-- Start Input --

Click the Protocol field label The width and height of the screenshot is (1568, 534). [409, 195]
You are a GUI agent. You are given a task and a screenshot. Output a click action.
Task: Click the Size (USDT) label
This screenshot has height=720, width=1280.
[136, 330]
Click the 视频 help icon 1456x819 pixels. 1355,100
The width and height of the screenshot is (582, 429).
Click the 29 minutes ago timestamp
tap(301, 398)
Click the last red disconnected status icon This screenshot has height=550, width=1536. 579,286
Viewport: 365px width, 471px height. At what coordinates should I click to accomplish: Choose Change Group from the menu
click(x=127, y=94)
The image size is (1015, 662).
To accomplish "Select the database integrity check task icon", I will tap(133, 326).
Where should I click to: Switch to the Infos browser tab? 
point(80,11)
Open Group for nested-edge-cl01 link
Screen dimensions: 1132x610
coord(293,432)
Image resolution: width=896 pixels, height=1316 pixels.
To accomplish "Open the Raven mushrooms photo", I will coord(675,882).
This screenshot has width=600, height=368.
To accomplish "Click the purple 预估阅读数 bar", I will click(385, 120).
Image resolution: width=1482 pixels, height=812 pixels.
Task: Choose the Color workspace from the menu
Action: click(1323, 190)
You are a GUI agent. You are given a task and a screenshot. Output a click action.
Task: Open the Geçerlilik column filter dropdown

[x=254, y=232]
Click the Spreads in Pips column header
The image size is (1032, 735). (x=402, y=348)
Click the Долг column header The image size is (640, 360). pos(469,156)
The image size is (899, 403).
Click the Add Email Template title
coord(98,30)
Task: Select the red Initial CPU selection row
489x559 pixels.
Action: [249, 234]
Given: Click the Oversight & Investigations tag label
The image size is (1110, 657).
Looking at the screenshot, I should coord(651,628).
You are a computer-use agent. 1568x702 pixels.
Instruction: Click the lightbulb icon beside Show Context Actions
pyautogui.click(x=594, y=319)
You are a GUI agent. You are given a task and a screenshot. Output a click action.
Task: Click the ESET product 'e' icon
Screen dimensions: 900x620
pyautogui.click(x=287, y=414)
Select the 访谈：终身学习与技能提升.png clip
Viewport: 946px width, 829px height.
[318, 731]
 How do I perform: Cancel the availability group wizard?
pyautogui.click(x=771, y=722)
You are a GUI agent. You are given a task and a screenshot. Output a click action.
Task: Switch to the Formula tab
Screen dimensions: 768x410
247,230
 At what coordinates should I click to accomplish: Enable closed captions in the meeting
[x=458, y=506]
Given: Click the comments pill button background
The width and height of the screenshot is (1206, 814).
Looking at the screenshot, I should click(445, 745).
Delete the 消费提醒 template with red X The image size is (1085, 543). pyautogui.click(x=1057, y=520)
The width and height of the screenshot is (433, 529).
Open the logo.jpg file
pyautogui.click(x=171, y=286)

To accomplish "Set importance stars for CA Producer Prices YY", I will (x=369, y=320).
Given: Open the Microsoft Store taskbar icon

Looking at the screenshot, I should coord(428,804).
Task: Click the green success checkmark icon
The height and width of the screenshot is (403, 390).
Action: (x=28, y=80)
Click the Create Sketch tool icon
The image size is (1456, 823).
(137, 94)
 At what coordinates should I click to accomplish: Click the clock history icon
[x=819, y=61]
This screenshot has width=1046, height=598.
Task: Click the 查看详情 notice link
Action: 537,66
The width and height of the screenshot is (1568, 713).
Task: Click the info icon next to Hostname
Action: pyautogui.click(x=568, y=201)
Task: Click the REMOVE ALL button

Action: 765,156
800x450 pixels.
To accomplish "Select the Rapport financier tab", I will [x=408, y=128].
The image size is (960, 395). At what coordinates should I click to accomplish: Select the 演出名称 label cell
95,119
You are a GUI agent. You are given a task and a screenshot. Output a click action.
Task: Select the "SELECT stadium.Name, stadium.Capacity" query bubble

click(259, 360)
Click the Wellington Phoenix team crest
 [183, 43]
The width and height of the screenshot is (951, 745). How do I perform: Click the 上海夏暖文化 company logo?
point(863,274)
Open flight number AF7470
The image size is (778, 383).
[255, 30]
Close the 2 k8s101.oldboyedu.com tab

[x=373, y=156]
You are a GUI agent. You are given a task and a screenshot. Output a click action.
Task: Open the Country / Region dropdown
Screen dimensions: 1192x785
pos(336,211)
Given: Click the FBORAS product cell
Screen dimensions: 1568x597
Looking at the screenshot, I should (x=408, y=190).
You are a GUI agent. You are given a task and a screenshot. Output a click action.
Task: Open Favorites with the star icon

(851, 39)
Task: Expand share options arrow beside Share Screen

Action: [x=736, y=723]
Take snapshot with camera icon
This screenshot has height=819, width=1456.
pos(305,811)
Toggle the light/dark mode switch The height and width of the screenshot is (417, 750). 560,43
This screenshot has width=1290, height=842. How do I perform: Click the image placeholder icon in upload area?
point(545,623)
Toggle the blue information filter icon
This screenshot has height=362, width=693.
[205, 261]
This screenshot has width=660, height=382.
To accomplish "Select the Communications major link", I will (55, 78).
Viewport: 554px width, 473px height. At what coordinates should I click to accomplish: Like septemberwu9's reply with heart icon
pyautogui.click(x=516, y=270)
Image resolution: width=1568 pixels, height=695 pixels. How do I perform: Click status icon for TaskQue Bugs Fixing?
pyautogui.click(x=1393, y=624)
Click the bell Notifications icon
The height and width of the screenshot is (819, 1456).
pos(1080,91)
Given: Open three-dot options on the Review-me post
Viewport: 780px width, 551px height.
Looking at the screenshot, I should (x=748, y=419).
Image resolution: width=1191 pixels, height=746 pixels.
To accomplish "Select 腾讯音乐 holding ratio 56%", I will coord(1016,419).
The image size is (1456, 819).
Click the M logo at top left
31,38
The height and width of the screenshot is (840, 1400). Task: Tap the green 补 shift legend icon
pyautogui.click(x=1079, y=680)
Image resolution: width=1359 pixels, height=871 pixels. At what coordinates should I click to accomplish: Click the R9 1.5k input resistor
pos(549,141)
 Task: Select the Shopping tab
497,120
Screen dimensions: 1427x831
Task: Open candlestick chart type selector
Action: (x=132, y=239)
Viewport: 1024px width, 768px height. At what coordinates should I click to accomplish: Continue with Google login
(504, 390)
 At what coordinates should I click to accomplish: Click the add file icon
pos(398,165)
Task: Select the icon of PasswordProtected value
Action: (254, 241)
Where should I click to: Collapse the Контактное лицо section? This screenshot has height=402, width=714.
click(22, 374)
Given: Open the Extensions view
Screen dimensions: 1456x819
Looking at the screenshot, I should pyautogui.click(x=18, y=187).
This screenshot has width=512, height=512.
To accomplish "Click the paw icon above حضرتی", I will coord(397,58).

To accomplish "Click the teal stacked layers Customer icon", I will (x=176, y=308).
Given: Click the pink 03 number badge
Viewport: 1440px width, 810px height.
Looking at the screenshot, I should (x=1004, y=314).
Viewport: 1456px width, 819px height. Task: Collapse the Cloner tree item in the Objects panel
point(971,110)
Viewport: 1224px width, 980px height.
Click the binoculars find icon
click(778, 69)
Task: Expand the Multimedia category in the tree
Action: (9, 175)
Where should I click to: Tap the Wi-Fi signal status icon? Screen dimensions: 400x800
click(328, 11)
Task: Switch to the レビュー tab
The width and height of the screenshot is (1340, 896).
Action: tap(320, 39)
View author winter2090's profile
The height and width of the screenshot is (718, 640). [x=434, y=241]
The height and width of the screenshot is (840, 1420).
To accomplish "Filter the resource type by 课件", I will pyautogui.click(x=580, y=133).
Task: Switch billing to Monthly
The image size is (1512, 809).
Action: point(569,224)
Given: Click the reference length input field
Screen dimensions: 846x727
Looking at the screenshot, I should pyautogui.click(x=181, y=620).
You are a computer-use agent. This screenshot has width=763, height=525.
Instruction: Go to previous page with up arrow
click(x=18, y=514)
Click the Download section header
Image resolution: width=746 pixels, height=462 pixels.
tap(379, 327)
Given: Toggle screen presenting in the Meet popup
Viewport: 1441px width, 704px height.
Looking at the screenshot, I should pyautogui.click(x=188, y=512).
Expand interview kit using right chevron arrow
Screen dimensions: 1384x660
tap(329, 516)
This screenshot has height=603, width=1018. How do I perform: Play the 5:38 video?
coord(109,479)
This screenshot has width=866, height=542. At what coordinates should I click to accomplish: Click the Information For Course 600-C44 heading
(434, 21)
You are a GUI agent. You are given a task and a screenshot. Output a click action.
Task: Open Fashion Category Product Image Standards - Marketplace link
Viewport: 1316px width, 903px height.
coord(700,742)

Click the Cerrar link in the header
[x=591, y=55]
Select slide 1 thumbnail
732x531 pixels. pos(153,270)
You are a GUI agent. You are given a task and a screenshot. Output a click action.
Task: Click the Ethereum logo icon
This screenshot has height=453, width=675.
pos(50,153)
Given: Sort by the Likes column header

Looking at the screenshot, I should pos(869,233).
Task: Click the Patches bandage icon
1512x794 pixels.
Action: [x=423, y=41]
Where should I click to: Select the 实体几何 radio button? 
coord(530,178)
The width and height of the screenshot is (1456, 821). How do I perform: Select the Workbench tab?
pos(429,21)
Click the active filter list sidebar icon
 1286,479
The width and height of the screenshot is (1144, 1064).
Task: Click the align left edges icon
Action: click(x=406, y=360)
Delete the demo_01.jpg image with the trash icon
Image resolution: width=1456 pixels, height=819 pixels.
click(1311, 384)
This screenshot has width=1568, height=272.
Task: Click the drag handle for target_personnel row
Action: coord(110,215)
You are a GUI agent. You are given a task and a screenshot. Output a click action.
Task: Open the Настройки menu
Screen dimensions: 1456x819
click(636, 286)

-- End Input --

▸ **The problem**: Please copy from the listing the lines starting at the one containing "Viewport: 1224px width, 980px height." and ending with the one containing "tap(329, 516)", reproducing them exactly.

▸ **Answer to the task**:
Viewport: 1224px width, 980px height.
Click the binoculars find icon
click(778, 69)
Task: Expand the Multimedia category in the tree
Action: (9, 175)
Where should I click to: Tap the Wi-Fi signal status icon? Screen dimensions: 400x800
click(328, 11)
Task: Switch to the レビュー tab
The width and height of the screenshot is (1340, 896).
Action: tap(320, 39)
View author winter2090's profile
The height and width of the screenshot is (718, 640). [x=434, y=241]
The height and width of the screenshot is (840, 1420).
To accomplish "Filter the resource type by 课件", I will pyautogui.click(x=580, y=133).
Task: Switch billing to Monthly
The image size is (1512, 809).
Action: point(569,224)
Given: Click the reference length input field
Screen dimensions: 846x727
Looking at the screenshot, I should pyautogui.click(x=181, y=620).
You are a computer-use agent. This screenshot has width=763, height=525.
Instruction: Go to previous page with up arrow
click(x=18, y=514)
Click the Download section header
Image resolution: width=746 pixels, height=462 pixels.
tap(379, 327)
Given: Toggle screen presenting in the Meet popup
Viewport: 1441px width, 704px height.
Looking at the screenshot, I should pyautogui.click(x=188, y=512).
Expand interview kit using right chevron arrow
Screen dimensions: 1384x660
tap(329, 516)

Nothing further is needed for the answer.